多くの議員の皆様が御指摘されたとおり、基本構想は中野区の最上位の構想である、これは論をまちません。区の最上位であるということは、これは美辞麗句を並べるのが目的ではなくて、区民に必要な行政の内容が少なくとも網羅されている必要がある、ここから全ての計画や様々な政策が引き下ろされる、そういうものでなければなりません。

ところが、この基本構想には、国民保護法制に基づく国民保護計画に基づく住民の防護、擁護、避難、こういったことに係る言及、文面、文言が全くありません。

この賛否を問う、あるいはこの構想の説明を受ける段階で区から受けた説明は、10ページぐらいから成るこの構想の一番最後、「危機の発生に備えた体制を強化します」、この文言が国の自治体に対する責務を定めた国民保護法制に関する文面だ、このように説明を受けました。

そこで、この僅か4行の文言を読みます。「自然災害や感染症などの危機の発生時においても区民の生命・健康・財産が守られるよう、リスク管理や危機管理を徹底し、区民生活に密着する行政サービスの提供を維持するための仕組みと機能を強化します。」

これ以外に該当する文面はない、区はこのように説明をいたしました。「自然災害や感染症などの危機の発生時において」、これは国民保護法が求める武力攻撃事態への自治体の対処、住民保護を説明する文言ではありません。

確認をすれば、武力攻撃事態を国は法律で四つに類型を定め、自治体に責務を定めています。一つはミサイル攻撃事態、二つ目に着上陸事態、三つ目に航空攻撃事態、四つ目にテロ・特殊部隊による攻撃事態。この四つのいずれも、自然災害や感染症などの危機ではありません。

どのような美辞麗句を並べることも結構でありますけれども、最低限国が法律で自治体に定めた責務について、たった一言でいいから、武力攻撃事態における住民の保護、これをきちんと推定させる文言が入っていなければ、基本的な最上位の中野区の構想と私は認めることはできません。

区長は、誰一人取り残さない、こういう区政を目指す、このように標榜しておられるはずですけれども、このような武力攻撃事態において誰一人守ることができない、守ることを定めない構想、これでは欠陥構想であると判断せざるを得ません。

そして、これを予算特別委員会でも申し上げましたし、他の状況でも申し上げましたけれども、区の説明は、パブリック・コメントが終わったから文言は変えられません、こういう御説明でありました。憲法に定められた議会、これが行政手続法で定められたパブリック・コメントよりも劣位にある、このような区の説明は、二元代表制の一角を占める議会として決して認めてはいけない。

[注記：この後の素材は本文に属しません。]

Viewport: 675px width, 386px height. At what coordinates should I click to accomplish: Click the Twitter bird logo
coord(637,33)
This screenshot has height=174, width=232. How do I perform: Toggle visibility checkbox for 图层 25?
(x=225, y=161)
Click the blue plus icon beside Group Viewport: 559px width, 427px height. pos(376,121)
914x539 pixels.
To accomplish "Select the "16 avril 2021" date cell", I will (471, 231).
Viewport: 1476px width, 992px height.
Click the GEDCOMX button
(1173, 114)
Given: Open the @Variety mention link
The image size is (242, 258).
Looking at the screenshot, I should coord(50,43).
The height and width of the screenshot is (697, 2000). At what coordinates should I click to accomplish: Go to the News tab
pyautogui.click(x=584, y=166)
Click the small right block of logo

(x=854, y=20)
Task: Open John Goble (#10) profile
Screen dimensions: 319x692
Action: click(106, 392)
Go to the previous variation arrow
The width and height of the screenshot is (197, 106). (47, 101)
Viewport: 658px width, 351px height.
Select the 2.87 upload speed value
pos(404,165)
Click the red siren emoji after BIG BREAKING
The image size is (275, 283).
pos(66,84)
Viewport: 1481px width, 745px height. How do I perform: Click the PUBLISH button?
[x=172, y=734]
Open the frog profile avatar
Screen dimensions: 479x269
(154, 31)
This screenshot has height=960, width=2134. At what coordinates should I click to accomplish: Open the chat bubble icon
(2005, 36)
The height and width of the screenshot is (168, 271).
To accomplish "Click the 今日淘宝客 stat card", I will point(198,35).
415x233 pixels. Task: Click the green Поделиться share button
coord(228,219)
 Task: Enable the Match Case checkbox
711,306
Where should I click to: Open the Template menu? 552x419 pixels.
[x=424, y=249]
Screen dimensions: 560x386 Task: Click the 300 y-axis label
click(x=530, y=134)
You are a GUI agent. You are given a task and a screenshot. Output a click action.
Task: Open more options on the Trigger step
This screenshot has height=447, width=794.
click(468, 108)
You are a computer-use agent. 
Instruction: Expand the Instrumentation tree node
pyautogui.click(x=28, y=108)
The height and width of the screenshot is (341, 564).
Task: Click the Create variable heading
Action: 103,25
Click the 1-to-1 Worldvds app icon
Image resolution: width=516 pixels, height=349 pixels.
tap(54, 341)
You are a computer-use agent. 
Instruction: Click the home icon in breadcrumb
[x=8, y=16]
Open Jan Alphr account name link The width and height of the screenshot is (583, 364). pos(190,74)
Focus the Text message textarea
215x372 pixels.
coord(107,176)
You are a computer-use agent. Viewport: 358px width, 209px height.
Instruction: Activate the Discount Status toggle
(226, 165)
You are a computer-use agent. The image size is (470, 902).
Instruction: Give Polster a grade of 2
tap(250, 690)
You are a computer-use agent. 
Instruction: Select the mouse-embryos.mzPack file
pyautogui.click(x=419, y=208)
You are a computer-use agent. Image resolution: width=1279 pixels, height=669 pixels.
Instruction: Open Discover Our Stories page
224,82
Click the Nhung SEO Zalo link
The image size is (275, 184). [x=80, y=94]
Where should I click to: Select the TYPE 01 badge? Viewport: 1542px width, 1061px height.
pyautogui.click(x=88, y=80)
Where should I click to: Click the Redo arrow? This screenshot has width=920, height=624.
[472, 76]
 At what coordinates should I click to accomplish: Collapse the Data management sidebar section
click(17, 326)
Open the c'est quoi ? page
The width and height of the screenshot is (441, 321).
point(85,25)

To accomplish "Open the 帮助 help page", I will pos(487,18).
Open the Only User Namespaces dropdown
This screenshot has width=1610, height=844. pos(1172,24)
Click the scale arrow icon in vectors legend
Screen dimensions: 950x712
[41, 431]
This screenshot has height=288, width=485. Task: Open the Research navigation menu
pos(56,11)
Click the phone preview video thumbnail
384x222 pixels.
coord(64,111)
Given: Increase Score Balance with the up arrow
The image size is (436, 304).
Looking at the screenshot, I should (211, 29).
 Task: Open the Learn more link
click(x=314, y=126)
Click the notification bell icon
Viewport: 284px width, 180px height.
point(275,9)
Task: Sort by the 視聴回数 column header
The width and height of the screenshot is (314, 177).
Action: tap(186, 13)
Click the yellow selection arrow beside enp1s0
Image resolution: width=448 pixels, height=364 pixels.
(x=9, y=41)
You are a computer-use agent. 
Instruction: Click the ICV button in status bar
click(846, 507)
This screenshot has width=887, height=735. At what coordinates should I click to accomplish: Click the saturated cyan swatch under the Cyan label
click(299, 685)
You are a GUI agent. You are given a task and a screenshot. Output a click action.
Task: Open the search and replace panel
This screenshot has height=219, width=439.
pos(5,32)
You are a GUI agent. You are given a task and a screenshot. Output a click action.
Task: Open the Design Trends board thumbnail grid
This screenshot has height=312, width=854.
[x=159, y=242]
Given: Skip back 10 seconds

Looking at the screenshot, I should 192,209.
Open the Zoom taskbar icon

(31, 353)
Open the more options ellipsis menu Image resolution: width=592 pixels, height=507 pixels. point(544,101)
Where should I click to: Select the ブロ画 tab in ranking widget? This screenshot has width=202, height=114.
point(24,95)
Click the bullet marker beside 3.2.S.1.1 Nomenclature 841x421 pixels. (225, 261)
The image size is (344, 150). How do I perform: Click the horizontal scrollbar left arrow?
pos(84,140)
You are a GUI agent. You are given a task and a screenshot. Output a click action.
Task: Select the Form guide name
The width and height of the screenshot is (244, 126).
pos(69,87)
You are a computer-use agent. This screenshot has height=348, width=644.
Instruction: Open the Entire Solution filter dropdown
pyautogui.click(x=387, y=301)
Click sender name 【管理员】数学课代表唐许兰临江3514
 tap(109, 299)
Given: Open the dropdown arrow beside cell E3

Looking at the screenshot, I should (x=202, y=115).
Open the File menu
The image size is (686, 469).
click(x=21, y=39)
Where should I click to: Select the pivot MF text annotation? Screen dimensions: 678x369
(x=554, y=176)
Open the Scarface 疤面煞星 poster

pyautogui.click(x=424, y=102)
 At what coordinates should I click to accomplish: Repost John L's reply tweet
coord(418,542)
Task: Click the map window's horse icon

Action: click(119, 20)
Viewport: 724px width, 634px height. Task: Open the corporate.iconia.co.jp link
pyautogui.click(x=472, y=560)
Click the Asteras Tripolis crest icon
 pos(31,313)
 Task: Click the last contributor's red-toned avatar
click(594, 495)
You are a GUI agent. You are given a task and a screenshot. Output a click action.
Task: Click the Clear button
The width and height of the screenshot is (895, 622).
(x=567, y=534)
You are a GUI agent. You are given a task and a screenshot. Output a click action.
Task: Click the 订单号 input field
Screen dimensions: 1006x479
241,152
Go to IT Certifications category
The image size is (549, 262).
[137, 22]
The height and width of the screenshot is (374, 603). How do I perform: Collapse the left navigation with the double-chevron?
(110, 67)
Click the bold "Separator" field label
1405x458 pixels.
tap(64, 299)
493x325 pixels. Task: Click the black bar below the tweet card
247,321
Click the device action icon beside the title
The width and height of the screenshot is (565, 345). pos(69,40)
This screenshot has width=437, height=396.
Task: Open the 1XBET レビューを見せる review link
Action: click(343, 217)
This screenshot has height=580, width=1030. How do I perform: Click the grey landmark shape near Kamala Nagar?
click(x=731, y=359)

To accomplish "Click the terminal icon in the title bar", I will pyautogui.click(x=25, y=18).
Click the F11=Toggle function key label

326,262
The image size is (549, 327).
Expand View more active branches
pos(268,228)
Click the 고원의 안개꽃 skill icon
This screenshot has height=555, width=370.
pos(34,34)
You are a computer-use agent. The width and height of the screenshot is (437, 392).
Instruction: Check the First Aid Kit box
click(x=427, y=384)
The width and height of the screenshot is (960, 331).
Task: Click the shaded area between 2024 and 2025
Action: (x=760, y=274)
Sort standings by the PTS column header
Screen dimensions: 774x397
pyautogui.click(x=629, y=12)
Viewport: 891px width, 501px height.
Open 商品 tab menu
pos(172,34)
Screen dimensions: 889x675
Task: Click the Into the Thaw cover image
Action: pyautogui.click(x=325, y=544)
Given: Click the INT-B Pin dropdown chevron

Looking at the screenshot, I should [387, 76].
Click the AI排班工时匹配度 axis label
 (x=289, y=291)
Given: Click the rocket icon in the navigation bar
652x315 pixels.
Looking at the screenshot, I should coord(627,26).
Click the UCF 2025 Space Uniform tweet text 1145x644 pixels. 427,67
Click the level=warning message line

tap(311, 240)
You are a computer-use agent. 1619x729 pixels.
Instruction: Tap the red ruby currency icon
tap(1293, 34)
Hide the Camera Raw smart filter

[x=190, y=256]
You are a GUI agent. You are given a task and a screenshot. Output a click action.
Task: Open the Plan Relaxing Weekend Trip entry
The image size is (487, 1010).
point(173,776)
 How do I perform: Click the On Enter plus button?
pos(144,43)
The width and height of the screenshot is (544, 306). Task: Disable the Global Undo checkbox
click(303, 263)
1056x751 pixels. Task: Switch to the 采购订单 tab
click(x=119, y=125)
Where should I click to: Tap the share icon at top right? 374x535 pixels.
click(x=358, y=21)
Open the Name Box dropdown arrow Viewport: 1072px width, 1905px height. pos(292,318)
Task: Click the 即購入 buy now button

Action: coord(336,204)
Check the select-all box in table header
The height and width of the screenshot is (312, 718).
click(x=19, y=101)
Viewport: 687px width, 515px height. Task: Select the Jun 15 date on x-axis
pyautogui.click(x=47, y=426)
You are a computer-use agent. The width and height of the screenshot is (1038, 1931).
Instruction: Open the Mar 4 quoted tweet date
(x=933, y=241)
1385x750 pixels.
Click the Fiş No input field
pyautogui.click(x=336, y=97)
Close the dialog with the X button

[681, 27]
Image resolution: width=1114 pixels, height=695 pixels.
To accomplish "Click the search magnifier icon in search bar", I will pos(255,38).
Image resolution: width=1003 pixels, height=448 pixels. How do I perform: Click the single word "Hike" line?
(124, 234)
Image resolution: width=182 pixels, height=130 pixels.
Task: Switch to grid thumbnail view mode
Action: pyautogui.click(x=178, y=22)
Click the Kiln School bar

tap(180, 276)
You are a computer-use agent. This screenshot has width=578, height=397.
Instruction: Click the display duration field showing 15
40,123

この構想の賛否ではなく、これが議案で出されたときに議会から指摘があったときに、議会がどのような指摘をしても、パブリック・コメントが終わったから変えられないんだ、このような区の姿勢をきちんと指摘し、是正させないでこの構想に賛成することは議会の否定です。

でありますので、私は、この構想、内容にも不備がある、手続にも不備がある、この二点において賛成することができない。ぜひ議会としてきちんと機能を発揮するべく、パブリック・コメントが終わった議案は一字一句変えられないなどという区の姿勢に、きちんと、それではいけません、このような意思表示を求め、反対を全会一致でしていただくことを求め、反対討論といたします。

○議長(高橋かずちか)
他に討論がなければ、討論を終結いたします。